From: Benjamin Herrenschmidt <benh@kernel.crashing.org>
Date: 2012-01-13 02:32:42
On Fri, 2012-01-13 at 04:19 +0200, Michael S. Tsirkin wrote:
On Thu, Jan 12, 2012 at 12:12:17PM +1030, Rusty Russell wrote:quoted
On Thu, 12 Jan 2012 00:02:33 +0200, "Michael S. Tsirkin" [off-list ref] wrote:quoted
Look, we have a race currently. Let us not tie a bug fix to a huge rewrite with unclear performance benefits, please.In theory, yes. In practice, we bandaid it. I think in the short term we change ->get to get the entire sequence twice, and check it's the same. Theoretically, still racy, but it does cut the window.
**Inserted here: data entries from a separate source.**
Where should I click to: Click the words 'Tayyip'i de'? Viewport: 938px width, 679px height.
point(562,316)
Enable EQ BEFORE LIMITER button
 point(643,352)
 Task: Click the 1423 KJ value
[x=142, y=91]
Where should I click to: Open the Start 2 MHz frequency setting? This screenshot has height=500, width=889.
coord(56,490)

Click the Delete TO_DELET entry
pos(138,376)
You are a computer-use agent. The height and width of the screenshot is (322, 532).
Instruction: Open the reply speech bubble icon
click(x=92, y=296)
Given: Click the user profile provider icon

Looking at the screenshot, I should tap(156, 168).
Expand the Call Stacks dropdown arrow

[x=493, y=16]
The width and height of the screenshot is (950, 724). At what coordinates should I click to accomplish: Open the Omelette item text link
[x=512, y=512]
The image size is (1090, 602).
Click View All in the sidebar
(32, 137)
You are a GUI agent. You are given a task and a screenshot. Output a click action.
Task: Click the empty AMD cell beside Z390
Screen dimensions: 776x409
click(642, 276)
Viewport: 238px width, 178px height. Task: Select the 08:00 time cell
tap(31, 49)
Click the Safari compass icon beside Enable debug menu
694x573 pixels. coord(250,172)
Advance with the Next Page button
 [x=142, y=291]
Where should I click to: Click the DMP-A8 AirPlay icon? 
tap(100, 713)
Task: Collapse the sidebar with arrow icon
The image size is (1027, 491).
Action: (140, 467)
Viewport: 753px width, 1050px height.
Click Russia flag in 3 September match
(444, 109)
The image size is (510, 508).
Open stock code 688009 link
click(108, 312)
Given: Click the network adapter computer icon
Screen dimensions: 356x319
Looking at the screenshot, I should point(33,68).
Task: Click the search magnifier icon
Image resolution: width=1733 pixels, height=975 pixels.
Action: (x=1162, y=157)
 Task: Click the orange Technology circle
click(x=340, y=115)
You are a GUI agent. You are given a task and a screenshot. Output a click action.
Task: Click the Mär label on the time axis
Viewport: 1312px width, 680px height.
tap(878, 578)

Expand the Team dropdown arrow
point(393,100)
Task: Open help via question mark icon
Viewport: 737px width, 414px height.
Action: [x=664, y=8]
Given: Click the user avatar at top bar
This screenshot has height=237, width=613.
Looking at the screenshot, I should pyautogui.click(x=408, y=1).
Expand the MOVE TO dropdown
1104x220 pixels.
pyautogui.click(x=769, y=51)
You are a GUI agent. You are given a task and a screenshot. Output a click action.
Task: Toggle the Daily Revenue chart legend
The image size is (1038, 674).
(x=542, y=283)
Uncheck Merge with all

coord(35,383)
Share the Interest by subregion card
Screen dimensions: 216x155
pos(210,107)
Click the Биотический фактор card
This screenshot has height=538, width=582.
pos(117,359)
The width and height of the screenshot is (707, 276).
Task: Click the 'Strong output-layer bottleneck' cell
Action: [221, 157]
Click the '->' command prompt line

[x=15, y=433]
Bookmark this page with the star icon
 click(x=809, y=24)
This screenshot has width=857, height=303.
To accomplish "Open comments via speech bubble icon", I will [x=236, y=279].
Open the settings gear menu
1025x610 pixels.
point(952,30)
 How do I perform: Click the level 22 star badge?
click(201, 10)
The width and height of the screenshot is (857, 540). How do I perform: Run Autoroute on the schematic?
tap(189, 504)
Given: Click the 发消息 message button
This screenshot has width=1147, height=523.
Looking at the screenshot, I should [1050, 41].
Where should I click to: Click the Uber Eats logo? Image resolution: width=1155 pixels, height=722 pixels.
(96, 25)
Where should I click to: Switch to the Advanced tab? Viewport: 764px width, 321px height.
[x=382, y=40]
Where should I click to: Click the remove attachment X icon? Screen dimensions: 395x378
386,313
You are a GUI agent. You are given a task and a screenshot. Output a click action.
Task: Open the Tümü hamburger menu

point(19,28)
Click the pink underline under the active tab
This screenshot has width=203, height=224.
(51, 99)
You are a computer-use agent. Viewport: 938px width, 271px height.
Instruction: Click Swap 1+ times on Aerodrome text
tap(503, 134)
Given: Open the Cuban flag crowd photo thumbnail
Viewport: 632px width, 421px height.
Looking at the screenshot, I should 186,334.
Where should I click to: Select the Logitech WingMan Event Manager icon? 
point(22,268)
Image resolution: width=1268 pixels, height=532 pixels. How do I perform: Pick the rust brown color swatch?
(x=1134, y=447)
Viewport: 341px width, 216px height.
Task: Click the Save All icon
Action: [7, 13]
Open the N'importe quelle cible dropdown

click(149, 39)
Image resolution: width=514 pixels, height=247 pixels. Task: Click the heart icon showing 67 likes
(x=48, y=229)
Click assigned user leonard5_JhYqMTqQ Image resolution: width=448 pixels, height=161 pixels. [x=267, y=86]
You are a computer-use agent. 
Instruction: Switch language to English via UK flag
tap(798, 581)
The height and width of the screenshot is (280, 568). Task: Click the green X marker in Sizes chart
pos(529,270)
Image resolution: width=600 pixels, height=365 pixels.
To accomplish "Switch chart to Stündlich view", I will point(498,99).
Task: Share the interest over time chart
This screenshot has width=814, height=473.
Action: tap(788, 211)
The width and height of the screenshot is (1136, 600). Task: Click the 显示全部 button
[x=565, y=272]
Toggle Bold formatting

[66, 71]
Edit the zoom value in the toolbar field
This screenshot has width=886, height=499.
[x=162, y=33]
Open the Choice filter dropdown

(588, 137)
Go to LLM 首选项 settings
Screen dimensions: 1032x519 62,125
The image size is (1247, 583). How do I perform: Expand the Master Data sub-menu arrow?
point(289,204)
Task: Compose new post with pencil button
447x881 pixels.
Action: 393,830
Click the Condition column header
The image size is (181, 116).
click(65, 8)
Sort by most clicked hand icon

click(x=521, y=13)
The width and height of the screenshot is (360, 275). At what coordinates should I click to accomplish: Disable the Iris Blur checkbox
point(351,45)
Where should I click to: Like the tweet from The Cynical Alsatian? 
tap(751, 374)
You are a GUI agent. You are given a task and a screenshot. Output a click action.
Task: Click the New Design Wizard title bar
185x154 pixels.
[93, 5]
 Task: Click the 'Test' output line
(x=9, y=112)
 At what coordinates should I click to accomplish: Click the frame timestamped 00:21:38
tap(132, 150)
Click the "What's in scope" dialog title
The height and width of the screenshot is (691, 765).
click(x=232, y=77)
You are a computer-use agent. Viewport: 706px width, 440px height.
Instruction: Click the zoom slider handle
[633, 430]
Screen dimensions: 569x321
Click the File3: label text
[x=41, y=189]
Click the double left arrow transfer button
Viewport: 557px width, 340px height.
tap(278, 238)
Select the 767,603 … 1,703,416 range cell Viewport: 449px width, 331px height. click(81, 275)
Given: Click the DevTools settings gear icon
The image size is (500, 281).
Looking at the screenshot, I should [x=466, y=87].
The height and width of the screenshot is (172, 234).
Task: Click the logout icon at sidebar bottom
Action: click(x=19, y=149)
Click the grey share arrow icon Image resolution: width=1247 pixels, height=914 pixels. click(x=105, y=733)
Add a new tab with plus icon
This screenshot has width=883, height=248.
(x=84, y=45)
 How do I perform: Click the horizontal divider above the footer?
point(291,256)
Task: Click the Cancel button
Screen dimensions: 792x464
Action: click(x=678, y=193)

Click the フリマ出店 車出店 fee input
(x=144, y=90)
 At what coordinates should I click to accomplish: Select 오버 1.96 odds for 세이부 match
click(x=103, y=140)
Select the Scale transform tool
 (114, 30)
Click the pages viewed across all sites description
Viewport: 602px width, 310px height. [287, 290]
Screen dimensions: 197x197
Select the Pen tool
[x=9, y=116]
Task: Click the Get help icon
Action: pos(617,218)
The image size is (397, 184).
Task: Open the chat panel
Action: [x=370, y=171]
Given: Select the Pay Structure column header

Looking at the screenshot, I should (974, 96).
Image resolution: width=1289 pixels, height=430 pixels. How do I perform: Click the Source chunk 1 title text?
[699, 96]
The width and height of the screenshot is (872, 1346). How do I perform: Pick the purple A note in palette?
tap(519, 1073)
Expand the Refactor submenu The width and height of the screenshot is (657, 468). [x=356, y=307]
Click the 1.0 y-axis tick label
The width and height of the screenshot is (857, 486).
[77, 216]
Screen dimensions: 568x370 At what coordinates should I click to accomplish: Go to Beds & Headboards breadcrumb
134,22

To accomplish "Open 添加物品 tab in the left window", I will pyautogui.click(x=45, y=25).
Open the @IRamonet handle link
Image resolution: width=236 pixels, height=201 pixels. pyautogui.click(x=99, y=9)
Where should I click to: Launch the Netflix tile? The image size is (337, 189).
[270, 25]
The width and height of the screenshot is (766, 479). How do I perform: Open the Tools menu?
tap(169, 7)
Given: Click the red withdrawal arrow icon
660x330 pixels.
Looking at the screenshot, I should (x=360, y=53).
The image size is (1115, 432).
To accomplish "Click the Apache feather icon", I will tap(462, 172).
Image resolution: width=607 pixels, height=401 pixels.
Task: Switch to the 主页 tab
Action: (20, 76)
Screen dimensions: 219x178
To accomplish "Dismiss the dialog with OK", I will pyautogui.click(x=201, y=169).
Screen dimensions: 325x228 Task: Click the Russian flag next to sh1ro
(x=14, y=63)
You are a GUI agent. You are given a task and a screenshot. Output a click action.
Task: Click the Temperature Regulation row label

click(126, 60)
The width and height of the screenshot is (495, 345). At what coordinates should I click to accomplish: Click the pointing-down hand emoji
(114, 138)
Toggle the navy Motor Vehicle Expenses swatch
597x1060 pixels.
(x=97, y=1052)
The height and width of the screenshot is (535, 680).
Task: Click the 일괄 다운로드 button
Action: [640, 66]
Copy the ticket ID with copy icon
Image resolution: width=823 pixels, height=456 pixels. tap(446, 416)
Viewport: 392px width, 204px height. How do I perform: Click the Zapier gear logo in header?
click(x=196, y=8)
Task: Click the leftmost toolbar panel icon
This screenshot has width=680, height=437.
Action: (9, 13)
And we haven't seen the bug yet, either.I thought about this some more. Since we always get an interrupt on config changes, it seems that a rather robust method would be to just synchronize against that. Something like the below (warning - completely untested). Still need to think about memory barriers, overflow etc. What do you think?
Your interrupt may take an unpredictable amount of time to arrive, I don't see how you can use that as a guarantee. Cheers, Ben.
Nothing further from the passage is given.